Question

Solve. Check for extraneous solution.$$x^{\frac{1}{2}}-(x-5)^{\frac{1}{2}}=2$$

Answer

**step1 Rewrite the equation with radicals and isolate one radical term**

First, we rewrite the fractional exponents as square roots. Then, to begin solving, it's generally helpful to isolate one of the square root terms on one side of the equation. We will move the term $$ -(x-5)^{\frac{1}{2}} $$ to the right side to make it positive.
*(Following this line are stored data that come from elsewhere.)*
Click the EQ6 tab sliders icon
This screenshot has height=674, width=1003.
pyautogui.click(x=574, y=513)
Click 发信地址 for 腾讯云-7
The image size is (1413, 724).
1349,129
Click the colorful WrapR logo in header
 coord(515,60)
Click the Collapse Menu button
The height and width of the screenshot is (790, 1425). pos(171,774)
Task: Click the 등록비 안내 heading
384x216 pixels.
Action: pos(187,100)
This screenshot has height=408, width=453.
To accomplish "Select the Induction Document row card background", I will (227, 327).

$$\sqrt{x} - \sqrt{x-5} = 2$$

$$\sqrt{x} = 2 + \sqrt{x-5}$$

**step2 Square both sides of the equation**

To eliminate the square root on the left side, we square both sides of the equation. Remember that when squaring the right side, we must expand it as a binomial.

$$(\sqrt{x})^2 = (2 + \sqrt{x-5})^2$$

$$x = 2^2 + 2 \times 2 \times \sqrt{x-5} + (\sqrt{x-5})^2$$

$$x = 4 + 4\sqrt{x-5} + (x-5)$$

**step3 Simplify and isolate the remaining radical term**

Now, we simplify the equation by combining like terms on the right side and then isolate the remaining square root term. We want to get the term with $$\sqrt{x-5}$$ by itself.
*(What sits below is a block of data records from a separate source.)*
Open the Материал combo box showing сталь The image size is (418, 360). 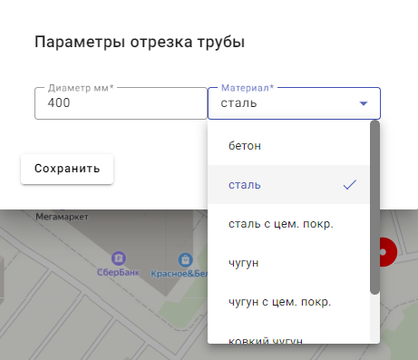click(294, 103)
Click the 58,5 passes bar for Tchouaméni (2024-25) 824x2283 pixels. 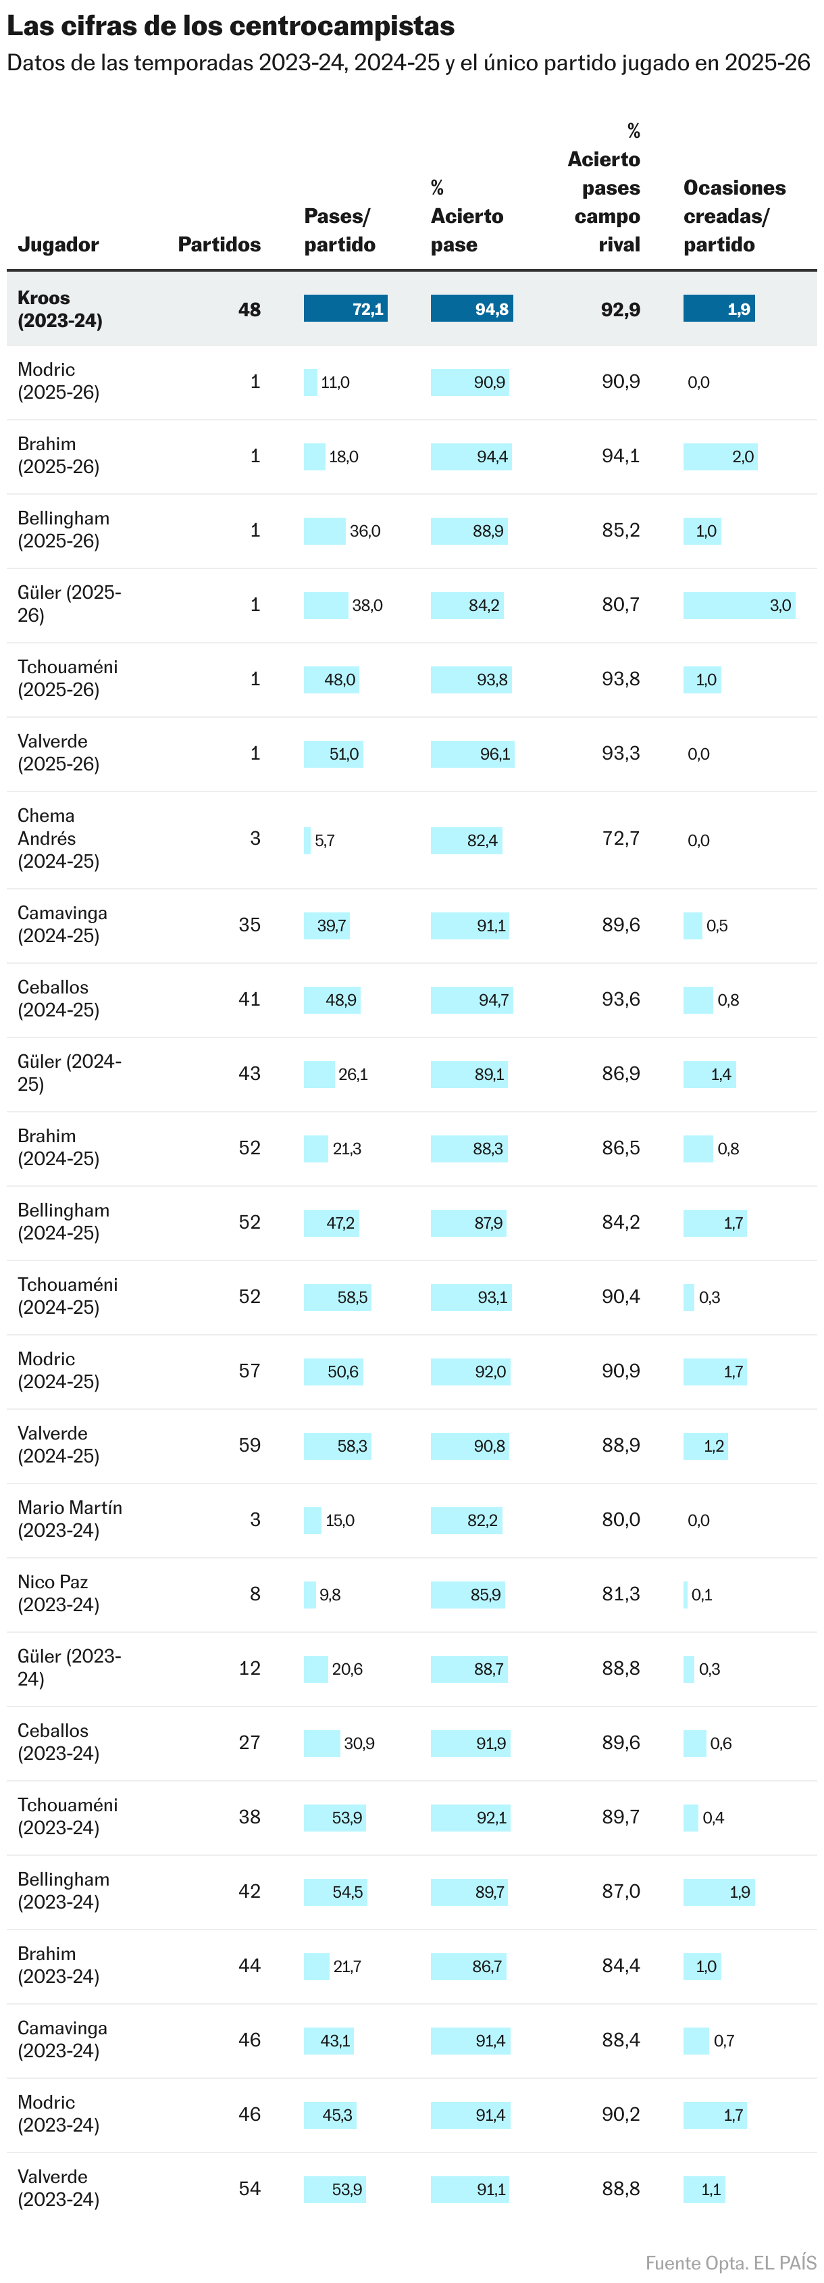(x=338, y=1297)
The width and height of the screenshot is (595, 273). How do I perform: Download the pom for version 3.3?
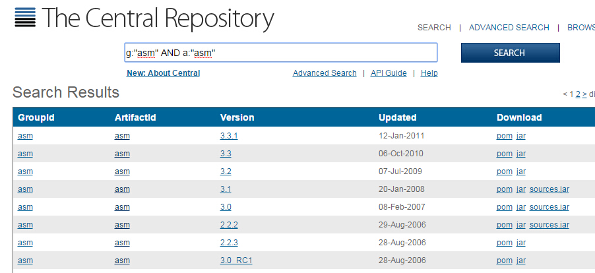(x=504, y=154)
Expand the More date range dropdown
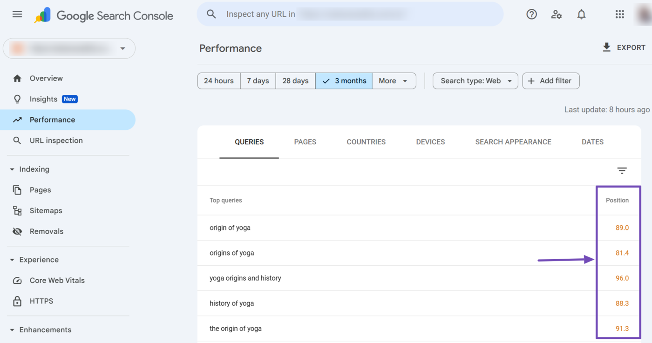 pos(394,81)
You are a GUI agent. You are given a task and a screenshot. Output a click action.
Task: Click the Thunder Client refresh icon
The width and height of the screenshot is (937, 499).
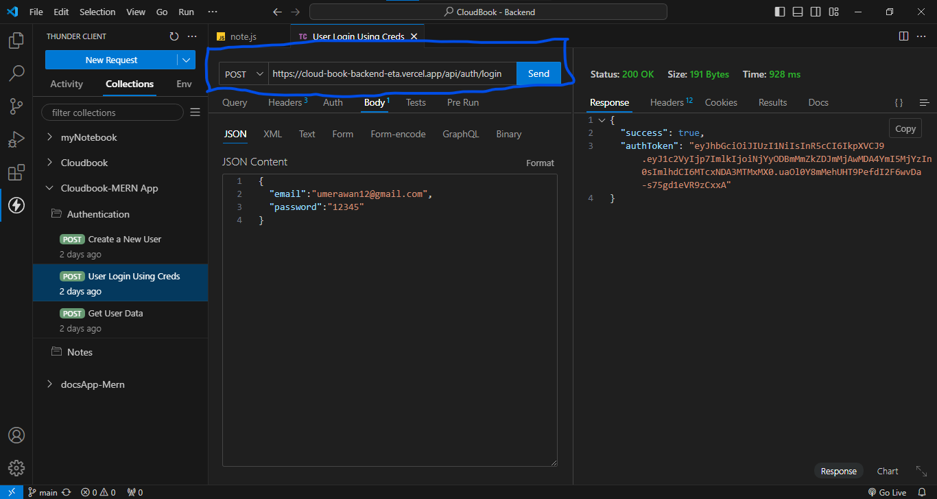174,36
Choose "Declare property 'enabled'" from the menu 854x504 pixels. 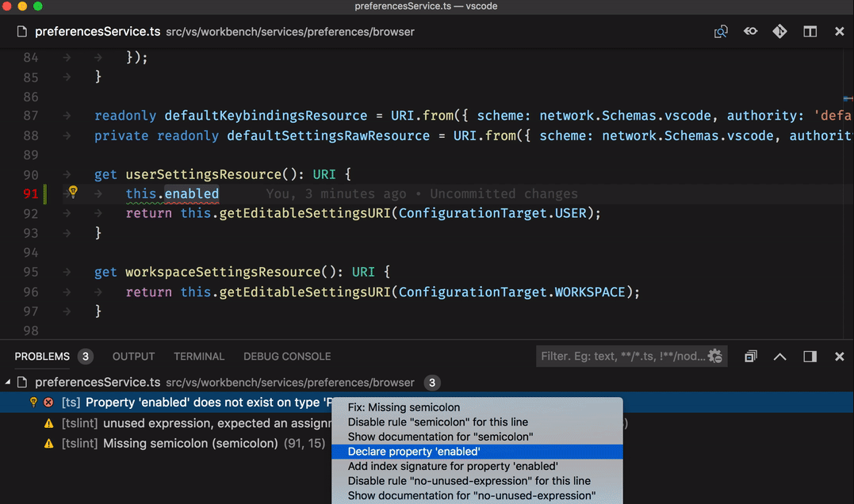pyautogui.click(x=414, y=452)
$$x = 4 + 4\sqrt{x-5} + x - 5$$

$$x = x - 1 + 4\sqrt{x-5}$$

$$0 = -1 + 4\sqrt{x-5}$$

$$1 = 4\sqrt{x-5}$$

$$\frac{1}{4} = \sqrt{x-5}$$

**step4 Square both sides again and solve for x**

With the radical term isolated, we square both sides of the equation one more time to eliminate the remaining square root. After squaring, we solve the resulting linear equation for x.

$$\left(\frac{1}{4}\right)^2 = (\sqrt{x-5})^2$$

$$\frac{1}{16} = x-5$$

$$x = 5 + \frac{1}{16}$$

$$x = \frac{80}{16} + \frac{1}{16}$$

$$x = \frac{81}{16}$$

**step5 Check for extraneous solutions**

It is crucial to check the potential solution by substituting it back into the original equation to ensure it is valid and not an extraneous solution introduced by squaring. We also need to make sure the values under the square root are non-negative for the radicals to be defined.
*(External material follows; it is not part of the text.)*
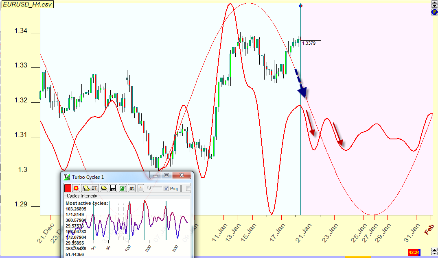The height and width of the screenshot is (258, 438).
Task: Click the Turbo Cycles 1 window icon
Action: 67,177
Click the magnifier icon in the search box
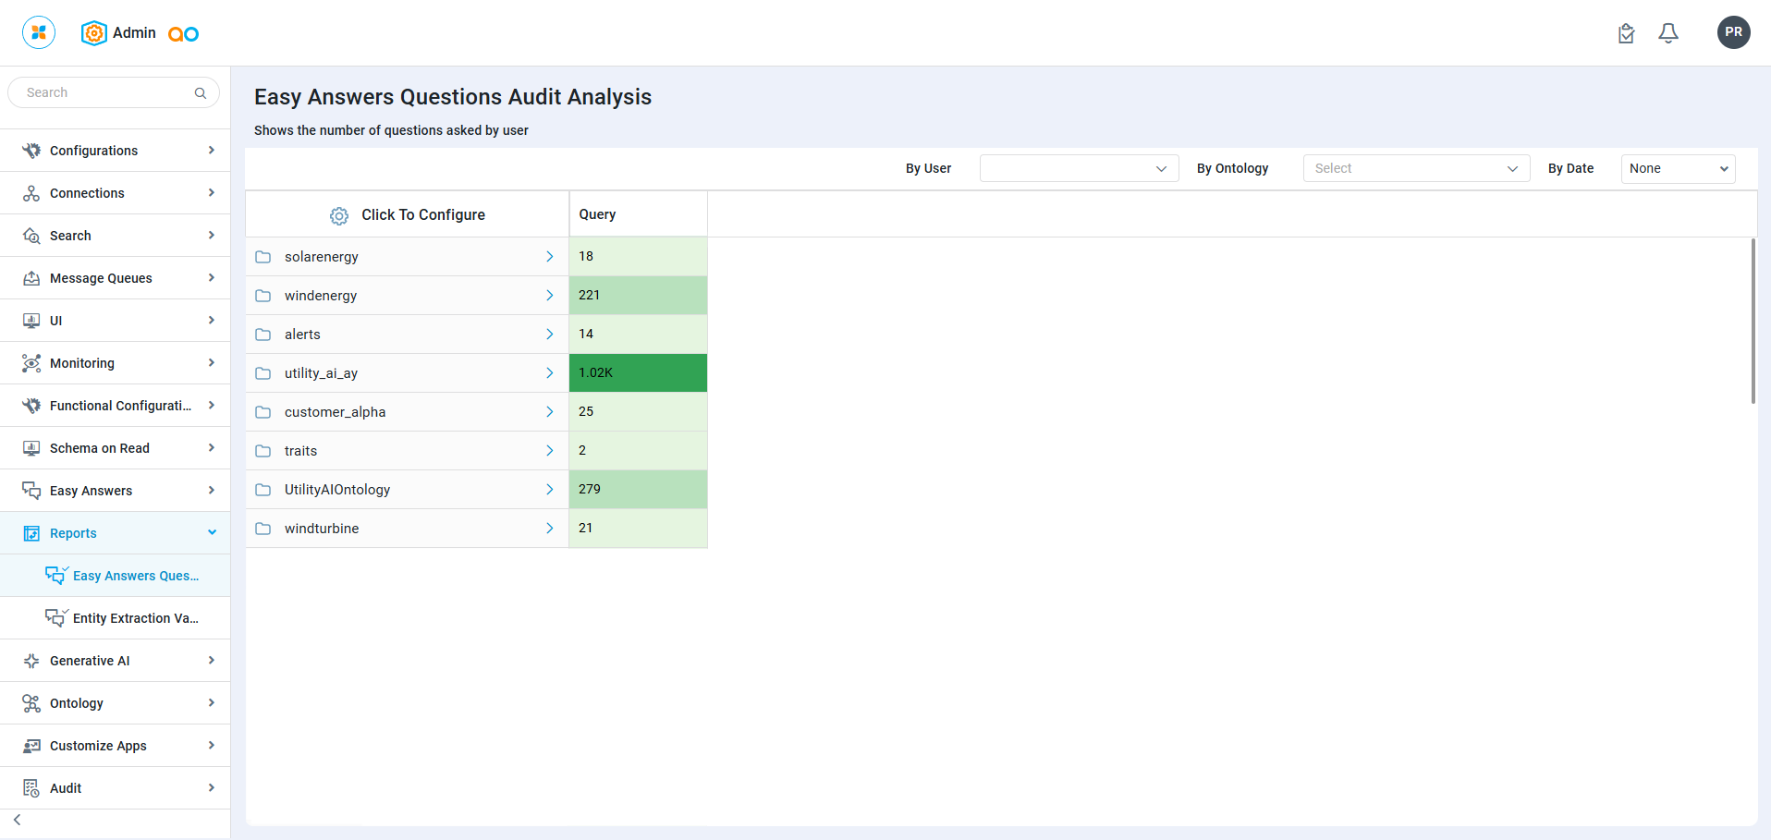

Original equation: $$x^{\frac{1}{2}}-(x-5)^{\frac{1}{2}}=2$$

Substitute $$x = \frac{81}{16}$$ into the equation:

$$\left(\frac{81}{16}\right)^{\frac{1}{2}} - \left(\frac{81}{16} - 5\right)^{\frac{1}{2}} = 2$$

$$\sqrt{\frac{81}{16}} - \sqrt{\frac{81}{16} - \frac{80}{16}} = 2$$

$$\frac{9}{4} - \sqrt{\frac{1}{16}} = 2$$

$$\frac{9}{4} - \frac{1}{4} = 2$$

$$\frac{8}{4} = 2$$

$$2 = 2$$

Since the equality holds true, $$x = \frac{81}{16}$$ is a valid solution and not extraneous.